Résumé de la décision
M. B A, représenté par la Selarl BS2A Bescou - Sabatier Avocats associés, a saisi le juge des référés pour obtenir une injonction à la préfète du Rhône de lui communiquer une date de rendez-vous pour le dépôt de sa demande de titre de séjour, ainsi qu'un récépissé de dépôt. Le juge a constaté l'urgence de la situation, en raison des démarches infructueuses de M. B A pour obtenir un rendez-vous depuis mai 2022. Il a ordonné à la préfète de lui communiquer une date de rendez-vous dans un délai d'un mois, sans astreinte, et a rejeté les autres demandes de M. B A, y compris celle relative à l'indemnisation.
Arguments pertinents
1. Urgence de la situation : Le juge a reconnu que M. B A avait démontré une situation d'urgence, en raison de l'impossibilité durable de prendre rendez-vous en préfecture. Il a noté que la préfète n'avait pas contesté les affirmations de M. B A concernant ses démarches répétées.
2. Droit à un examen de la situation : Le juge a affirmé que M. B A a le droit de voir sa situation examinée conformément aux dispositions relatives au séjour des étrangers. Il a souligné que l'autorité administrative doit fixer un rendez-vous dans un délai raisonnable.
3. Limitation des demandes : Le juge a précisé que, bien que M. B A ait demandé un récépissé de dépôt, cela ne relevait pas du cadre du référé, qui vise à ordonner des mesures utiles sans faire obstacle à l'exécution d'une décision administrative.

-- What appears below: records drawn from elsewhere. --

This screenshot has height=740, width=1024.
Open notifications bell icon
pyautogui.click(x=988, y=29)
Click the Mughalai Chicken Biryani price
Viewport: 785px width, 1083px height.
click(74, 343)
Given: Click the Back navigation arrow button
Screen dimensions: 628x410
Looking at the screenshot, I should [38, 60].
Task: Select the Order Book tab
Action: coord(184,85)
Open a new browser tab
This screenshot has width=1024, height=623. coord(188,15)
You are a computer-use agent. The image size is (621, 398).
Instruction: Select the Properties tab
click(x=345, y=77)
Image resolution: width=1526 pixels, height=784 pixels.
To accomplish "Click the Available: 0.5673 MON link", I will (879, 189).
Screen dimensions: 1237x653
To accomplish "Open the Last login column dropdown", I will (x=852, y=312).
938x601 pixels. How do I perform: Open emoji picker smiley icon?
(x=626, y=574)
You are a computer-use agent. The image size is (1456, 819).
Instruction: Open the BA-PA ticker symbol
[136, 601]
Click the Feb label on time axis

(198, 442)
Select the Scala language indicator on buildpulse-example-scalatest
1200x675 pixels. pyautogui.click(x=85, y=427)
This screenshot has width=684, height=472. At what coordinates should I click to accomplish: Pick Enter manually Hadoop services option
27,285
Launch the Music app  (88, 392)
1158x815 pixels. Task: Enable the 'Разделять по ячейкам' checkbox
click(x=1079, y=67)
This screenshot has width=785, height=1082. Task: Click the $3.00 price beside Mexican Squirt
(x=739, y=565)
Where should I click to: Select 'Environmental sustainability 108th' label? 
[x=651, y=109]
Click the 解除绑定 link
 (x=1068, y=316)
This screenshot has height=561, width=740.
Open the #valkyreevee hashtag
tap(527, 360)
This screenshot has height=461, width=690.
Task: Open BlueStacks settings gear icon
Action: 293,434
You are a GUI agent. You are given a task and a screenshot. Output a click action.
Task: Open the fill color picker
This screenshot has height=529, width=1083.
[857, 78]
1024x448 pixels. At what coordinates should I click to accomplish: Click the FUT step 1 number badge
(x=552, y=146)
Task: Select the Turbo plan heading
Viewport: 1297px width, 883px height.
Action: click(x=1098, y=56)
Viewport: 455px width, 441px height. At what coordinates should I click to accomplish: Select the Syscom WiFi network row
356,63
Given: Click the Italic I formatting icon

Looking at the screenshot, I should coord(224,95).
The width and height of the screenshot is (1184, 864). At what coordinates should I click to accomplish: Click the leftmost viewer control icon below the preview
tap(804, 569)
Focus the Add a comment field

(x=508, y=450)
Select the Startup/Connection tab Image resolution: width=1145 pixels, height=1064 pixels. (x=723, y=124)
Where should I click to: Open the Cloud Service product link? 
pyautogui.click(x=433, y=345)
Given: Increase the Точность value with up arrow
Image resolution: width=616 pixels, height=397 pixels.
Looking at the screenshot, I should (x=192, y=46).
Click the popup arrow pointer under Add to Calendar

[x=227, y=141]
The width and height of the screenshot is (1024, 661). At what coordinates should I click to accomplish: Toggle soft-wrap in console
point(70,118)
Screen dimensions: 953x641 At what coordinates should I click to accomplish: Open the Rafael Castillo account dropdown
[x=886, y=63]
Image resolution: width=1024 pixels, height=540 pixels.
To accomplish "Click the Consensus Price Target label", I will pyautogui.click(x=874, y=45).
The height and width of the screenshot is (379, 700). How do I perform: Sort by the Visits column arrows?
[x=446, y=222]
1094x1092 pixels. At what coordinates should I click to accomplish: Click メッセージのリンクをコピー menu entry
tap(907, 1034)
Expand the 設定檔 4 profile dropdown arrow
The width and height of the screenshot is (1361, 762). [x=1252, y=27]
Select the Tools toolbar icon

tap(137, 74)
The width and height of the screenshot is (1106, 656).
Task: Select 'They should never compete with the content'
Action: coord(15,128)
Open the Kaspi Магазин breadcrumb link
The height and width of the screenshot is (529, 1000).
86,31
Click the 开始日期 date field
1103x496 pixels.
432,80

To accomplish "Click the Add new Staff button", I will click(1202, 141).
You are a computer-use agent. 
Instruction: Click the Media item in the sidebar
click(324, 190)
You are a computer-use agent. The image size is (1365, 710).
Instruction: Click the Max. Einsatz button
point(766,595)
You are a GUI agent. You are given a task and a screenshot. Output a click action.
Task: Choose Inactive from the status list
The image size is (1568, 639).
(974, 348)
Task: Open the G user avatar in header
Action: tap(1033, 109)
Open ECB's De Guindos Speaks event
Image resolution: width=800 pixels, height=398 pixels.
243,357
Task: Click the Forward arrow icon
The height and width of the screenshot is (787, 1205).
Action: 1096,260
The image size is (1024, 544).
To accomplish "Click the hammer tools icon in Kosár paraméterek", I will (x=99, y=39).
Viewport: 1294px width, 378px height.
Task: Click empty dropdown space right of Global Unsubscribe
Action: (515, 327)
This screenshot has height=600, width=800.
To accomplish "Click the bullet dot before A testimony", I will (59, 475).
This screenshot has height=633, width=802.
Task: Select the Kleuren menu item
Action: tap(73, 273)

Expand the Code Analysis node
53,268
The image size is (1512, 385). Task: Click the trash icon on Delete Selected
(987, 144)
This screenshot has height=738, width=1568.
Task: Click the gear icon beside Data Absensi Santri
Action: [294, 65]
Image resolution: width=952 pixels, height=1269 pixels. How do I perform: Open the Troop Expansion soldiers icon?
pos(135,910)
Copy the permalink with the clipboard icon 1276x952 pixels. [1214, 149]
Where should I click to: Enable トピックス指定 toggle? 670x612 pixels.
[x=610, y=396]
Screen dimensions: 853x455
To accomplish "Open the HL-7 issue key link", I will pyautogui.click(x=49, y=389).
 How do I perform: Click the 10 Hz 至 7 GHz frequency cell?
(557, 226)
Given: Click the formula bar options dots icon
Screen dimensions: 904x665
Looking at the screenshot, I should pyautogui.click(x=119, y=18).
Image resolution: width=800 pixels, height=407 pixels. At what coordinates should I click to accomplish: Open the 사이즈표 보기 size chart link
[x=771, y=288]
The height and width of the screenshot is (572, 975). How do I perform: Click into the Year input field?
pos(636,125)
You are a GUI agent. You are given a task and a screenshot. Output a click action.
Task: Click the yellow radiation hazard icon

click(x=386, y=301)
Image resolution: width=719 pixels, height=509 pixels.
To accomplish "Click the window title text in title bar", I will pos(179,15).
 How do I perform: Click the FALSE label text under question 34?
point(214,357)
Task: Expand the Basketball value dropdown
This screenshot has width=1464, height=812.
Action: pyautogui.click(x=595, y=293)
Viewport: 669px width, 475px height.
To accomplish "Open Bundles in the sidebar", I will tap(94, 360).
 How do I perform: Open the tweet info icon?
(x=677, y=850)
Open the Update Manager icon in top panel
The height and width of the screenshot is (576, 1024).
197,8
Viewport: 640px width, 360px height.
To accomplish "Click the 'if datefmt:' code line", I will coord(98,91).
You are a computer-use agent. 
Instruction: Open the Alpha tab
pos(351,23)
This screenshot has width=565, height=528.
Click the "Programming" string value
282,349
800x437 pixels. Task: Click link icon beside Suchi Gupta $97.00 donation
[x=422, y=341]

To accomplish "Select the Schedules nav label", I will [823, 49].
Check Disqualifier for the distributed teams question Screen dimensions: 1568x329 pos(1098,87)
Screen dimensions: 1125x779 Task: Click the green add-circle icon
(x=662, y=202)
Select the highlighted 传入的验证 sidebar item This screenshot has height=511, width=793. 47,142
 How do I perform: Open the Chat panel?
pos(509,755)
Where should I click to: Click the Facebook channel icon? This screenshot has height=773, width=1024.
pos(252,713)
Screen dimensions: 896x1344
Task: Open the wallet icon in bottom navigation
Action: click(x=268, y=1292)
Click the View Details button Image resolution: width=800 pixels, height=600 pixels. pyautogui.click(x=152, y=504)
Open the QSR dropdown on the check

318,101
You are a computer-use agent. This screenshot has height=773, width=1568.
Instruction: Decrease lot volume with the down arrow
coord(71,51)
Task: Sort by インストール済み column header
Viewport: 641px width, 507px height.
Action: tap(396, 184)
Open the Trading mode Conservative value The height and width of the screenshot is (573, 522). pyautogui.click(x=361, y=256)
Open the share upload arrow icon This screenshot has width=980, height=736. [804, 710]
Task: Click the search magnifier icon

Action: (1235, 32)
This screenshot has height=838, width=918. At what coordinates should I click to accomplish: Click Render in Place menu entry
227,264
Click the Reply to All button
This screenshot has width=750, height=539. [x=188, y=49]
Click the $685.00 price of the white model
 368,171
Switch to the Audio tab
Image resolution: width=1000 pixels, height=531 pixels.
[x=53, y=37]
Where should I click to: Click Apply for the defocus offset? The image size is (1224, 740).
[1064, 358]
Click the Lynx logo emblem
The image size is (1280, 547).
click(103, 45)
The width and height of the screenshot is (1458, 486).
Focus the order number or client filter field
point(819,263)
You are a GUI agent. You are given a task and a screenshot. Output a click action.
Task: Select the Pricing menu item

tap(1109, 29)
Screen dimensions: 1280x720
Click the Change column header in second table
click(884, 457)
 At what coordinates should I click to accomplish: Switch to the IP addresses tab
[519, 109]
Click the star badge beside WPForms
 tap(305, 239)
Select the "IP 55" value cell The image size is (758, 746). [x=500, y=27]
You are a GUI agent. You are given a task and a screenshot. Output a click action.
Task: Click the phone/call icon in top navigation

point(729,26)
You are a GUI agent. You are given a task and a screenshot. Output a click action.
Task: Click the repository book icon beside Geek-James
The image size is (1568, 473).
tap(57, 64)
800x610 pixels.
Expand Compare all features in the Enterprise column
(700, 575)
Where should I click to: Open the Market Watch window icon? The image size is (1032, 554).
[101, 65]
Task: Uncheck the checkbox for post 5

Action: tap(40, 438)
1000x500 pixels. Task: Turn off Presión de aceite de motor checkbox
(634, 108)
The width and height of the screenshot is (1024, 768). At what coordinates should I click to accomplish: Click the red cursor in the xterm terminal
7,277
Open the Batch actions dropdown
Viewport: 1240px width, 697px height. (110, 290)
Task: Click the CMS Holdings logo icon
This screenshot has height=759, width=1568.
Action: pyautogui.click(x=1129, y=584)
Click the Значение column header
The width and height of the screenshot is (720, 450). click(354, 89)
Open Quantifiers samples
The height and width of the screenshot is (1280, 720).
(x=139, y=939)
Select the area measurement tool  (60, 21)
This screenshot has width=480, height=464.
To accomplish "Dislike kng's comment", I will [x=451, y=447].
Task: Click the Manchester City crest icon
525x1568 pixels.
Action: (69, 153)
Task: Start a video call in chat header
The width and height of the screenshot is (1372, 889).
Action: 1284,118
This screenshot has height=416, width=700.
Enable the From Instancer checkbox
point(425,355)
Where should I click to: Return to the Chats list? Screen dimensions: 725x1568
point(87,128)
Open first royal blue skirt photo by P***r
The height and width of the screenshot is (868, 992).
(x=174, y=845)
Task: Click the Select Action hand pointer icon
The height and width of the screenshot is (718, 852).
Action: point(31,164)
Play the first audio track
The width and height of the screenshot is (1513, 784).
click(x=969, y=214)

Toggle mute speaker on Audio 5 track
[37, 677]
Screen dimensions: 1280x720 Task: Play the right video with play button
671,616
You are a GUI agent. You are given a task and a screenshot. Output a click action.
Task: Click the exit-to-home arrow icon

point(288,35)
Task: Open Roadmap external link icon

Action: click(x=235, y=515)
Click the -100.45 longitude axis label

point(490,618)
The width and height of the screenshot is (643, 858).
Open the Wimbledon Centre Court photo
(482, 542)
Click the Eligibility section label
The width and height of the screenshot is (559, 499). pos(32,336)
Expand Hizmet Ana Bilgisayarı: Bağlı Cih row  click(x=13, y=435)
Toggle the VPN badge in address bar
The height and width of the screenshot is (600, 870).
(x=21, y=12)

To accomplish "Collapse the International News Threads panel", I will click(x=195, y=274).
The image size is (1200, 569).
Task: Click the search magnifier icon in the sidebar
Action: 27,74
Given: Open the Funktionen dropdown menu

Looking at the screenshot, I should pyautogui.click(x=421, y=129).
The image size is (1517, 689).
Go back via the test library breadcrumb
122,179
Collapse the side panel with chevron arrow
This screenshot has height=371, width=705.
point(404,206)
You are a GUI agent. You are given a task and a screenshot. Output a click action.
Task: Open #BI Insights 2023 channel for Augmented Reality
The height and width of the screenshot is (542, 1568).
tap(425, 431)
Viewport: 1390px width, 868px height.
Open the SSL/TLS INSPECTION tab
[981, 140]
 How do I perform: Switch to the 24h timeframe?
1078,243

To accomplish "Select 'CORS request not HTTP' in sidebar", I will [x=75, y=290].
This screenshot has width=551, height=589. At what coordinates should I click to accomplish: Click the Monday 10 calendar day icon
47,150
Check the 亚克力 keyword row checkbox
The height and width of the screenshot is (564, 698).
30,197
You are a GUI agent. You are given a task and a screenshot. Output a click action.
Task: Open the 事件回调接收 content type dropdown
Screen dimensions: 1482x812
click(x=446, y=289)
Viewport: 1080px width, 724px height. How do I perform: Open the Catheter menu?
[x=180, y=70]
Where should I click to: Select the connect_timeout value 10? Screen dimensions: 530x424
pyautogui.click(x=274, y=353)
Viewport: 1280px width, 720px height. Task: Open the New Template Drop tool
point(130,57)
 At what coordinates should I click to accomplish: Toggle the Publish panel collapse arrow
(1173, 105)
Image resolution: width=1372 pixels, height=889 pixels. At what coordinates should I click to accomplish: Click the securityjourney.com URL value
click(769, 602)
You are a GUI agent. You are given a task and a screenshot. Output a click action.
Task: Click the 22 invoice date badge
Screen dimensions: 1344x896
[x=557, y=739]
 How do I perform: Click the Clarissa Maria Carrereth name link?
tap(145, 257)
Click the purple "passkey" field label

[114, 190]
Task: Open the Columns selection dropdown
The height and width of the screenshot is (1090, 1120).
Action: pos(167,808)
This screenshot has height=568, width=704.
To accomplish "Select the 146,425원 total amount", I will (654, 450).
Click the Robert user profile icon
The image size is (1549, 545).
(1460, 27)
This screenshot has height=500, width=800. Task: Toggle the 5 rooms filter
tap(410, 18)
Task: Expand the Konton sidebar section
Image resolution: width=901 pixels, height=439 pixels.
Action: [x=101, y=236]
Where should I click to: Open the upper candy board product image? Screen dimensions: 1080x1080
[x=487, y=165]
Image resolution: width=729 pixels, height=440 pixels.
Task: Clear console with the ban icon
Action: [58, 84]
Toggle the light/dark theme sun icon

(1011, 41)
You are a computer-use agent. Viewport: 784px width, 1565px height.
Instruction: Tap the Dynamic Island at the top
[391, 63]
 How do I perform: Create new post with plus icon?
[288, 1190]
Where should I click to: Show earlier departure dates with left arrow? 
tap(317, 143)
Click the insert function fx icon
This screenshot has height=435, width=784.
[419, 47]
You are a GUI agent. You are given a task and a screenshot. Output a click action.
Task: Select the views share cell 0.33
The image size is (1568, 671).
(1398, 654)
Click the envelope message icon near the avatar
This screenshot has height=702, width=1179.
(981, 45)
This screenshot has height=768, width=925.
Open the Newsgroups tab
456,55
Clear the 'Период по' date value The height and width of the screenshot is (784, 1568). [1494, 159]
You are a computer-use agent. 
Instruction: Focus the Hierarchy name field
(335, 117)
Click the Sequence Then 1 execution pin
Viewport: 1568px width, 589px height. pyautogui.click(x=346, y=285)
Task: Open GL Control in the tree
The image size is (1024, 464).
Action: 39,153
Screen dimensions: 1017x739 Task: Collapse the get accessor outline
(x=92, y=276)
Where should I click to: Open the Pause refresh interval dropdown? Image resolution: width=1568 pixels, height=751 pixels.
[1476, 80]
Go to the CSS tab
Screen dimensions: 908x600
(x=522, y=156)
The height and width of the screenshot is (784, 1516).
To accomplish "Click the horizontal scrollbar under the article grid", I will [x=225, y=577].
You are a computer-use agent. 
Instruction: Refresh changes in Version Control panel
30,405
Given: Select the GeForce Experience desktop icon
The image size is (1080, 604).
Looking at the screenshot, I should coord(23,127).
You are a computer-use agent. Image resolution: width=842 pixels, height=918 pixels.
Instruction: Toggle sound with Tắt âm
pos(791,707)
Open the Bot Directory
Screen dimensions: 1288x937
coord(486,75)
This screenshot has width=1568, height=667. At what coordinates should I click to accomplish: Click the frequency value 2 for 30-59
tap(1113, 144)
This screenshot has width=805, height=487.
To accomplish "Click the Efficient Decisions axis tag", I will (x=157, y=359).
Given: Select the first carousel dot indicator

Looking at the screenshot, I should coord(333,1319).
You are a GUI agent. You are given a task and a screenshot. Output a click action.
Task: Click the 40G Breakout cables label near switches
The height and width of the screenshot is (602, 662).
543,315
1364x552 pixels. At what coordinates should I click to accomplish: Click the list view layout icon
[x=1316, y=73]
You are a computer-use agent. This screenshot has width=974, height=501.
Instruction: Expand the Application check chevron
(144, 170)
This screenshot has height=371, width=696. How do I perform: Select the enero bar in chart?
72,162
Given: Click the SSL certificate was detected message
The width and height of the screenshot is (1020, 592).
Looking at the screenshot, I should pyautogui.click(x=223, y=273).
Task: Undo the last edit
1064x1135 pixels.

Interprétations et citations légales
1. Article L. 521-3 du code de justice administrative : Cet article permet au juge des référés d'ordonner des mesures utiles en cas d'urgence, même en l'absence de décision administrative préalable. La décision souligne que "le juge des référés peut ordonner toutes autres mesures utiles sans faire obstacle à l'exécution d'aucune décision administrative".
2. Droit de M. B A : Le juge a interprété que M. B A a le droit d'avoir sa situation examinée, ce qui est en accord avec les principes de protection des droits des étrangers en France. Il a affirmé que "il incombe à l'autorité administrative de lui fixer dans un délai raisonnable un rendez-vous".
3. Rejet des demandes supplémentaires : Le juge a précisé que la demande de délivrance d'un récépissé ne pouvait pas être satisfaite dans le cadre de cette procédure, car cela ne correspondait pas à l'objet du référé. Il a noté que "M. B A n'est pas fondé à demander qu'il soit en outre enjoint à l'autorité préfectorale... de lui délivrer un récépissé".
En conclusion, la décision du juge des référés a été fondée sur l'urgence de la situation de M. B A et sur son droit à un examen de sa demande de titre de séjour, tout en respectant les limites de la procédure de référé.